Opinión

El otro Ejército

El otro Ejército

El Ministerio de Defensa aplica un operativo de seguridad en la muy densamente poblada barriada de Guachupita, en la zona norte del Distrito Nacional, para disminuir el alto índice de delincuencia y criminalidad que agobia a sus residentes que han recibido a los militares como sus salvadores.

Si esa iniciativa militar se ejecuta en comunidades donde a diario se perpetran robos, atracos y asaltos, entonces tendría que repetirse en la mayoría de los barrios del Gran Santo Domingo y de no pocas provincias.

No se niega la pertinencia de la presencia militar en comarcas virtualmente en poder de la delincuencia, porque aunque sea por unos días, los vecinos pueden respirar sin el miedo de tener a un delincuente detrás como si fuera su sombra.

Aunque el abordaje militar se recibe como remedio de efecto inmediato contra la delincuencia, no debe olvidarse que se trata solo de un calmante que alivia un dilatado malestar social que requiere de medicina de más amplio espectro.

No hay que ser un clarividente para predecir que los delincuentes retornarán a su faena al día siguiente cuando los militares abandonen Guachupita o cualquier otro barrio carenciado objeto de tan plausible operativo de seguridad ciudadana.

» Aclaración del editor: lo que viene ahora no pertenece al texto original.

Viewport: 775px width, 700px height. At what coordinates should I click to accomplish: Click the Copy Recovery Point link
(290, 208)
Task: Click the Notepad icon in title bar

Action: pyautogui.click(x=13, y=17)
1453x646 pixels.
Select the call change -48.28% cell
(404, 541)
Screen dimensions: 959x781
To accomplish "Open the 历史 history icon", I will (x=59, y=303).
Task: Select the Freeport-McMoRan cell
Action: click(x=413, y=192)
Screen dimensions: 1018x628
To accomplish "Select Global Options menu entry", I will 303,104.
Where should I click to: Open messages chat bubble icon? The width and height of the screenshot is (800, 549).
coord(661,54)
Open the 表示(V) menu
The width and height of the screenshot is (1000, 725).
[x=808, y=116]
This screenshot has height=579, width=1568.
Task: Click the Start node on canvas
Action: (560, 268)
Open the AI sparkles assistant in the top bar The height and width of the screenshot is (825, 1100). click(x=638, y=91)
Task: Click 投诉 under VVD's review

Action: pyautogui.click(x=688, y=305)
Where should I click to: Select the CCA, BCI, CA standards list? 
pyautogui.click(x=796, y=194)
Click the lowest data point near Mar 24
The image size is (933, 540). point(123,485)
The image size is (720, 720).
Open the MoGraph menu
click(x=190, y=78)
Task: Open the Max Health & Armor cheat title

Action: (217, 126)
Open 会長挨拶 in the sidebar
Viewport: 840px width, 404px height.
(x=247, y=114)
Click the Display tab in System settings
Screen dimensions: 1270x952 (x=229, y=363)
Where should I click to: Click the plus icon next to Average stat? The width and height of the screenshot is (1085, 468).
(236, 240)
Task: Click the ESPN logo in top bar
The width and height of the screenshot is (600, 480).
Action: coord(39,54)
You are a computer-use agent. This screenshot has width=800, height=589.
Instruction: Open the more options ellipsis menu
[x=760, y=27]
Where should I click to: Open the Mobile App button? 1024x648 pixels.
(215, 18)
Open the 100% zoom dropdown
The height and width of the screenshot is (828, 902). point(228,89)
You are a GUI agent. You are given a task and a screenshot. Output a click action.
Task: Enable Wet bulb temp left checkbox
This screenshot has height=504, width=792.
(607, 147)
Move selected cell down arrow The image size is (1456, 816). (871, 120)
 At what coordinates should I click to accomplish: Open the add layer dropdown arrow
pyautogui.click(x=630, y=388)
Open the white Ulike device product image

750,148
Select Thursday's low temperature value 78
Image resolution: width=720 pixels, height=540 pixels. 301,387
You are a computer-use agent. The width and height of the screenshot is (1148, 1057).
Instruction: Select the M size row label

Esas comunidades excluidas requieren de una intervención de otro tipo relacionada con la promoción de empleo, capacitación, educación, cultura, deporte, salud, vivienda, agua potable, electricidad, arreglo de calles y cañadas.

El microtráfico constituye hoy la más accesible fuente de empleo para niños y jóvenes que venden y consumen drogas en esas barriadas, porque no tienen acceso a una escuela vocacional ni posibilidades de entrenarse o capacitarse para conseguir un empleo digno.

Los barrios reciben a los militares como sus héroes que los liberan aunque sea por un tiempo de sufrir atracos, asaltos o violaciones, pero su gente anhela que algún día arribe a esas comarcas el gran ejercito de la justicia social, para que los libere por siempre de la miseria y la marginalidad.